Photography by Norman Hersom, Drawing by Willow Young, 4th grader.
3820 SE Glenwood · Early Modern
This architecturally significant jewel was designed in the early modern style by nationally renowned architect, Herman Brookman. Brookman, known for his work on the Frank Estate that is now part of Lewis and Clark College, and Temple Beth Israel in Northwest Portland, designed a handful of high impact, affordable and modern houses in Eastmoreland during the 1920’s and 30’s.
Adorable and eclectic, this salmon colored brick house with its hip roof is practically preserved in time – a monument to 1932; the year construction was completed. The eye-catching facade with its wood shuttered panels in a herringbone pattern, diamond panel front door, and semi-circular entrance canopy with a trellis frieze, signal the dazzle that lies beyond the threshold of this 2-bedroom, 1 bath home.
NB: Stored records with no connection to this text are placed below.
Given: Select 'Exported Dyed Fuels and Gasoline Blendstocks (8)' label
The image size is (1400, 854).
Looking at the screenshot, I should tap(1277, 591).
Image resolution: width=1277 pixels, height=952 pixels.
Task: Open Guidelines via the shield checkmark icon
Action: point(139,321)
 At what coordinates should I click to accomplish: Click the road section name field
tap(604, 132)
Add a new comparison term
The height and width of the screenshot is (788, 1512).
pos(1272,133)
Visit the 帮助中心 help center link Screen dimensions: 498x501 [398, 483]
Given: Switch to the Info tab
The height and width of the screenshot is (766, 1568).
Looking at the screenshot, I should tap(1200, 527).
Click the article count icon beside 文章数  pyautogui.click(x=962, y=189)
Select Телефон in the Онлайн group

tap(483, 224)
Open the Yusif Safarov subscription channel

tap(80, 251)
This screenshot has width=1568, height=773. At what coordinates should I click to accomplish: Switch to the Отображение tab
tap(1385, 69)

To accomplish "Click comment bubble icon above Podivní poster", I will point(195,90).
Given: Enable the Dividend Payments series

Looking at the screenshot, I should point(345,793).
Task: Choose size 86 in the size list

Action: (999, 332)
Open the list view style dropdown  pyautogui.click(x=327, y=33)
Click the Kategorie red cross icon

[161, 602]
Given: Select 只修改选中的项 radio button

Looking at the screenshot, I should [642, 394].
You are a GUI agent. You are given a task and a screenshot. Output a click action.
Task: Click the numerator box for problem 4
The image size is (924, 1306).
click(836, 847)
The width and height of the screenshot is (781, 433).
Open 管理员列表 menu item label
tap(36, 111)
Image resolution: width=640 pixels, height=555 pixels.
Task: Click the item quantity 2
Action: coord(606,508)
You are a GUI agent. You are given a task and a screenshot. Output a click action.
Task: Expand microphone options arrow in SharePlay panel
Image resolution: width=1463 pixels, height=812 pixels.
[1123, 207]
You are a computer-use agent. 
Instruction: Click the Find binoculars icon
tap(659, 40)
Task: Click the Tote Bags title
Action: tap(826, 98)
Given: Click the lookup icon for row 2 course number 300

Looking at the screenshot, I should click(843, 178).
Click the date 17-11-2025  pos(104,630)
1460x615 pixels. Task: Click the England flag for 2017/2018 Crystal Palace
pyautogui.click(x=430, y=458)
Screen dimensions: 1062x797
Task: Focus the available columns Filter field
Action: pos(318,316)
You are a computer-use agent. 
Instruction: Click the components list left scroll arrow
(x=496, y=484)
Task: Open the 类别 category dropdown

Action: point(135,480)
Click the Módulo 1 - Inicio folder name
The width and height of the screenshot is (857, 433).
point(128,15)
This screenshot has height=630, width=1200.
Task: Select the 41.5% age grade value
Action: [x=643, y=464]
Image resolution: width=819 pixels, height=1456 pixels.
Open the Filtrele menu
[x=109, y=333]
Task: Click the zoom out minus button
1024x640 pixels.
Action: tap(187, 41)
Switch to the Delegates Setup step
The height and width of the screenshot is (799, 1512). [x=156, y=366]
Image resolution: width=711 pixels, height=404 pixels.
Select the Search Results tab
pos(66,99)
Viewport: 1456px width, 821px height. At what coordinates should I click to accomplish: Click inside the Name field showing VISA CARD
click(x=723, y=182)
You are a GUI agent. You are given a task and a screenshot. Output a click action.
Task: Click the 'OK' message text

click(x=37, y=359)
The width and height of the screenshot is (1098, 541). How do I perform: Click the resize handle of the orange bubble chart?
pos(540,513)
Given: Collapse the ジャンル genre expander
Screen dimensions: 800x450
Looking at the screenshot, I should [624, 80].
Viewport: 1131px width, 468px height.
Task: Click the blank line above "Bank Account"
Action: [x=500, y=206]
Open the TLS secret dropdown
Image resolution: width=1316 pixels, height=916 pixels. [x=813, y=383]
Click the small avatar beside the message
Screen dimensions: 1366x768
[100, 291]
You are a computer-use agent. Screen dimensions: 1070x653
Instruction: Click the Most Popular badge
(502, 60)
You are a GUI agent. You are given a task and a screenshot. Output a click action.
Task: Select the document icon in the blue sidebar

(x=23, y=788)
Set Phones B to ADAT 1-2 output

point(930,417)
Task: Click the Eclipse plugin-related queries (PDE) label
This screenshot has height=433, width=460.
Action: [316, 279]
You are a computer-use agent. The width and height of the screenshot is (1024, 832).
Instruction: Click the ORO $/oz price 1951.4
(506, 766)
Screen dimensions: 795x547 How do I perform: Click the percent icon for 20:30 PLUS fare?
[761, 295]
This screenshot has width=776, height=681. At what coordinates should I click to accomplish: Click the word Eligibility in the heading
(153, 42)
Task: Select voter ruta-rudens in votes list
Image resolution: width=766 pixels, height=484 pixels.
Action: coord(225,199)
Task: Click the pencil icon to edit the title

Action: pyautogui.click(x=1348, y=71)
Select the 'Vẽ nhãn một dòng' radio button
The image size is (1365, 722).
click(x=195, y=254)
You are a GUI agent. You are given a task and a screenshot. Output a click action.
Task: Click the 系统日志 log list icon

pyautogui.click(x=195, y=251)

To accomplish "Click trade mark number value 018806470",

Most of the home’s original features remain intact, including floor-to-ceiling mahogany paneling, as well as the floor-to-ceiling, built-in mahogany fireplace surround. The kitchen has been spared a remodel with original turquoise tile and white cabinetry, and a fully functioning vintage range.
Even the bathroom is just as Brookman intended - generous in size and surrounded in soft pink tile with a large, gem-like window to bring in plenty of filtered light.
Cathedral ceilings and high windows scatter light throughout the house. The home is styled with art deco accents, treasures from nature, and lots of Pendleton Woolen Mill flair in pillows and cushions.
A fluted chimney sits in the center on the roofline - one of the few repairs made over the years. Situated to the east on the 7500 square foot lot, this placement leaves lots of yard space to the west enclosed by a new fence.